> _YOUR INSTRUCTIONS_:
Below are records; reproduce exactly the lines from the one that has "Where should I click to: Rotate" through the one that has "Task: Toggle the", ends included, and nothing more.

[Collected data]
:::::

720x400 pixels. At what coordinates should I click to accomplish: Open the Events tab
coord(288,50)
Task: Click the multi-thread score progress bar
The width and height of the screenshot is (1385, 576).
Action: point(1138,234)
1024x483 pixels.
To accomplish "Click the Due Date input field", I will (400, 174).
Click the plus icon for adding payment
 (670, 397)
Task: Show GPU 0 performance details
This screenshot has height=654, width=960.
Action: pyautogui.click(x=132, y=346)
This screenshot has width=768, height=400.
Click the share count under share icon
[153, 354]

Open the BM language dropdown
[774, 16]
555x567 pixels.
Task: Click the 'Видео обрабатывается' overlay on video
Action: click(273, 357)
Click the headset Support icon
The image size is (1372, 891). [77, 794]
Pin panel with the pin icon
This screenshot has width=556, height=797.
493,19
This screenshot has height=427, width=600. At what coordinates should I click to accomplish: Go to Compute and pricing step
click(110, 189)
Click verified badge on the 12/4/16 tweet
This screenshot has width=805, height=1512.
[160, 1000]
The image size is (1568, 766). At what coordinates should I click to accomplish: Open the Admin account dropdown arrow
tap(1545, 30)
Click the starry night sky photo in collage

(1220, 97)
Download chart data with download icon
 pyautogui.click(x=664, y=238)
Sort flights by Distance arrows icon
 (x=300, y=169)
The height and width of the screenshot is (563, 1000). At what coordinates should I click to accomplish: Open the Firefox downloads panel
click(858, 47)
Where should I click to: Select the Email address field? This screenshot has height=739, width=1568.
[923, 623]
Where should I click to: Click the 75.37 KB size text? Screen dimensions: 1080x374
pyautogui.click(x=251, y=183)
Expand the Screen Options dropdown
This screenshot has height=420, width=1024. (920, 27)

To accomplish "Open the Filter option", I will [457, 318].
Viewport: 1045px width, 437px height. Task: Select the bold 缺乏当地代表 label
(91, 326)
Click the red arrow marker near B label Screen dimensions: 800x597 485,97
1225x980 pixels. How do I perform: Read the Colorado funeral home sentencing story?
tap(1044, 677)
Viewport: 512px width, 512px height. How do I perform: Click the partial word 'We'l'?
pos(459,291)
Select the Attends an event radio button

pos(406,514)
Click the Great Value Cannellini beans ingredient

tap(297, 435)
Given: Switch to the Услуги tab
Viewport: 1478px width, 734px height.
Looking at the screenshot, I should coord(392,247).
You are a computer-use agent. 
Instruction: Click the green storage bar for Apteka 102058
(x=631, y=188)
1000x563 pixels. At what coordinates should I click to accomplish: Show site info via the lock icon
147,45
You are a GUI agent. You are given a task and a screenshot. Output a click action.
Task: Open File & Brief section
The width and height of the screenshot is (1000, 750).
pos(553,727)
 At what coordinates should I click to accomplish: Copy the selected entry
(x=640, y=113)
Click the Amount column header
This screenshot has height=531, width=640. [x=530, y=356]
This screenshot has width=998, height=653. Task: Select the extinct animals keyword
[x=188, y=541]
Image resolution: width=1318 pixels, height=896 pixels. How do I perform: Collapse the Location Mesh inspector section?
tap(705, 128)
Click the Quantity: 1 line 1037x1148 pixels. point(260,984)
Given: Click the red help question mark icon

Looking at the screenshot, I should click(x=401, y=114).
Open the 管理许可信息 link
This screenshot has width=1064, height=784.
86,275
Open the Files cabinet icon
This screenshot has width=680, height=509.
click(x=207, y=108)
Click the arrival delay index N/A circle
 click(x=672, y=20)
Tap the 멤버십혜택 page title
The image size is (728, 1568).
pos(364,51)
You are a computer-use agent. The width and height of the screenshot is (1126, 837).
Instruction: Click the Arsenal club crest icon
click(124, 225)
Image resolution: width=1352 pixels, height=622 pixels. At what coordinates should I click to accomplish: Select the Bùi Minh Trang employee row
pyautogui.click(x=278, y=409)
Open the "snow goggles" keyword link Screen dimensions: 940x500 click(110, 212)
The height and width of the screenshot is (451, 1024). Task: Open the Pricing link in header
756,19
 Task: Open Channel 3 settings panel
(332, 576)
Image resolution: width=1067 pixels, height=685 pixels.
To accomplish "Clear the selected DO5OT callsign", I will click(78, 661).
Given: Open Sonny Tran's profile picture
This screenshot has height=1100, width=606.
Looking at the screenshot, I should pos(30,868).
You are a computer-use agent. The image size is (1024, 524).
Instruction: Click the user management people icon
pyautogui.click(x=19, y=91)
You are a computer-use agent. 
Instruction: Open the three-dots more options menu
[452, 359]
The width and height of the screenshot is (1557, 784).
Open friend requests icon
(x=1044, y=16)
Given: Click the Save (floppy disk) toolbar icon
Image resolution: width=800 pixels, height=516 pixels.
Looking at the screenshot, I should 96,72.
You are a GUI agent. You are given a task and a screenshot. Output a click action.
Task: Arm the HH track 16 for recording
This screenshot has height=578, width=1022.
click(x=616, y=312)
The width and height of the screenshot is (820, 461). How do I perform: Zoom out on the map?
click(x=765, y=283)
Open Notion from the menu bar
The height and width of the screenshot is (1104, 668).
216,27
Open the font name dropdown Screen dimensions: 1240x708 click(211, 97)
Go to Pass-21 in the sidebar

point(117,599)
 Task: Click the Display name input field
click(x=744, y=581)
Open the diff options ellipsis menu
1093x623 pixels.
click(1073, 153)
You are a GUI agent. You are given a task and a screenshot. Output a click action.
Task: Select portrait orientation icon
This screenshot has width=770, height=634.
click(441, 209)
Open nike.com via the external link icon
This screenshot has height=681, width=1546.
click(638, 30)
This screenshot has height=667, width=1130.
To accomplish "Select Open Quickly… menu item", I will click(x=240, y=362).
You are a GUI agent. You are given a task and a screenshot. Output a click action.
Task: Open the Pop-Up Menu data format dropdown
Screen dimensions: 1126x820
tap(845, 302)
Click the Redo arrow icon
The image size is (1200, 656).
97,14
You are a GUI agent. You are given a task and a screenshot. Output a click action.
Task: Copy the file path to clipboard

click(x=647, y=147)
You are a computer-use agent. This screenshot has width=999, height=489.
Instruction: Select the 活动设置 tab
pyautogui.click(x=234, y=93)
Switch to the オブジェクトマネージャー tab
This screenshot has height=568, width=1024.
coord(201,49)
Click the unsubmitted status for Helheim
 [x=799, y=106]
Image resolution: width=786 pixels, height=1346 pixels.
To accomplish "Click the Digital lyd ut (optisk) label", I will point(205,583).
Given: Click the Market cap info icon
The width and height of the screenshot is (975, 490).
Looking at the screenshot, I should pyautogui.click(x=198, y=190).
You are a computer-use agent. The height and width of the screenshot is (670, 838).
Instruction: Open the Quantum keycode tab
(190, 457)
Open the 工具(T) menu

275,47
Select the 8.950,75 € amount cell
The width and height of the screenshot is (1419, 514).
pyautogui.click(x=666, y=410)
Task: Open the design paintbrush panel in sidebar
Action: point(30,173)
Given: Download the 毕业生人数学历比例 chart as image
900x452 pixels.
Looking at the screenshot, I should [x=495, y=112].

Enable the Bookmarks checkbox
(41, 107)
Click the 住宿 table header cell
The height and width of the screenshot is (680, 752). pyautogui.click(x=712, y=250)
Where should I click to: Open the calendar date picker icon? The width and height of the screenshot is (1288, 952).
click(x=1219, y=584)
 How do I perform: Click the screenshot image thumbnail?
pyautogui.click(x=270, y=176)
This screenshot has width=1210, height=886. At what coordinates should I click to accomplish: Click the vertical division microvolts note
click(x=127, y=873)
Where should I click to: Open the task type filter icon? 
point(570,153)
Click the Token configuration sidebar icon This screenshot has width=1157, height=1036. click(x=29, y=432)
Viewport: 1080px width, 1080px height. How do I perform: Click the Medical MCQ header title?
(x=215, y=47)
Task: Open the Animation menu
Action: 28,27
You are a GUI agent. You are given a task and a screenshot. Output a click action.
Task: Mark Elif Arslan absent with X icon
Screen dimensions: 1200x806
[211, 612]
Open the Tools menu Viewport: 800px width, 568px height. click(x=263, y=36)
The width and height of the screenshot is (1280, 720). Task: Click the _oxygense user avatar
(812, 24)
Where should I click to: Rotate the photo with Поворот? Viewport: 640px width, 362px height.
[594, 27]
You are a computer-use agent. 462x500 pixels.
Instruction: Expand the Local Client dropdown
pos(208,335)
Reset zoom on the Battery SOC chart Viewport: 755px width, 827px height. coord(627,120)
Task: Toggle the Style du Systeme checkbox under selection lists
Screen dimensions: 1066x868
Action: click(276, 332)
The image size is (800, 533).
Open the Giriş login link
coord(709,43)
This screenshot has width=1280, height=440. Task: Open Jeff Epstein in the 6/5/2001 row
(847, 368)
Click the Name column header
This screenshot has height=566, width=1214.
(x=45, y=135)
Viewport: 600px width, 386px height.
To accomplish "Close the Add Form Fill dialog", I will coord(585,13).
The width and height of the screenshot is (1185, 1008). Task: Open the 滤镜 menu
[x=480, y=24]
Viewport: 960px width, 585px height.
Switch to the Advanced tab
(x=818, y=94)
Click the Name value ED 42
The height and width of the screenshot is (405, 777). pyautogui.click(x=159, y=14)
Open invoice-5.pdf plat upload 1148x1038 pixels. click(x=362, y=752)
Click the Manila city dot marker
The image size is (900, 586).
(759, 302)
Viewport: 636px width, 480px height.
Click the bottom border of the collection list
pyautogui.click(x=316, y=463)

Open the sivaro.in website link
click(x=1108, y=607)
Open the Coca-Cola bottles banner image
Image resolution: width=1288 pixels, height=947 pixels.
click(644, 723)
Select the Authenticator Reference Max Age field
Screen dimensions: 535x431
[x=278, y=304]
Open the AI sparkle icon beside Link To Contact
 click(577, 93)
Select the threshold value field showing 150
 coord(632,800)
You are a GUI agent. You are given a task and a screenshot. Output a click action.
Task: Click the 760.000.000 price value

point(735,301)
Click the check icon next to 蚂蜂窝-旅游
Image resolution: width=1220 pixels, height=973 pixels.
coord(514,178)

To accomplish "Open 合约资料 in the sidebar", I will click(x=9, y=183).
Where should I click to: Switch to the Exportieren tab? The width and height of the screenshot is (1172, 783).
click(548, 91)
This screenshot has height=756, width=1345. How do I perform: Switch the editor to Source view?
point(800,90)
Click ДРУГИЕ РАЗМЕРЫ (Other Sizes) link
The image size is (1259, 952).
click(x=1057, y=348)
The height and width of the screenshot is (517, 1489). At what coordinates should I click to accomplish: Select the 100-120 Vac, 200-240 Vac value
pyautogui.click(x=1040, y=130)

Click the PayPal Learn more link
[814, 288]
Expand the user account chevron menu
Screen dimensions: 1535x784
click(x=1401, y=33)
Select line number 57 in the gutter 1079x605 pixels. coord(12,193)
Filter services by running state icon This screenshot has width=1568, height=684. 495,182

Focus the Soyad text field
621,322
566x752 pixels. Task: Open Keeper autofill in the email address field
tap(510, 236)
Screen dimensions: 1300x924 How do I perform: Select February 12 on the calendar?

:::::

> _SOLVED PROBLEM_:
Where should I click to: Rotate the photo with Поворот? Viewport: 640px width, 362px height.
[594, 27]
You are a computer-use agent. 462x500 pixels.
Instruction: Expand the Local Client dropdown
pos(208,335)
Reset zoom on the Battery SOC chart Viewport: 755px width, 827px height. coord(627,120)
Task: Toggle the Style du Systeme checkbox under selection lists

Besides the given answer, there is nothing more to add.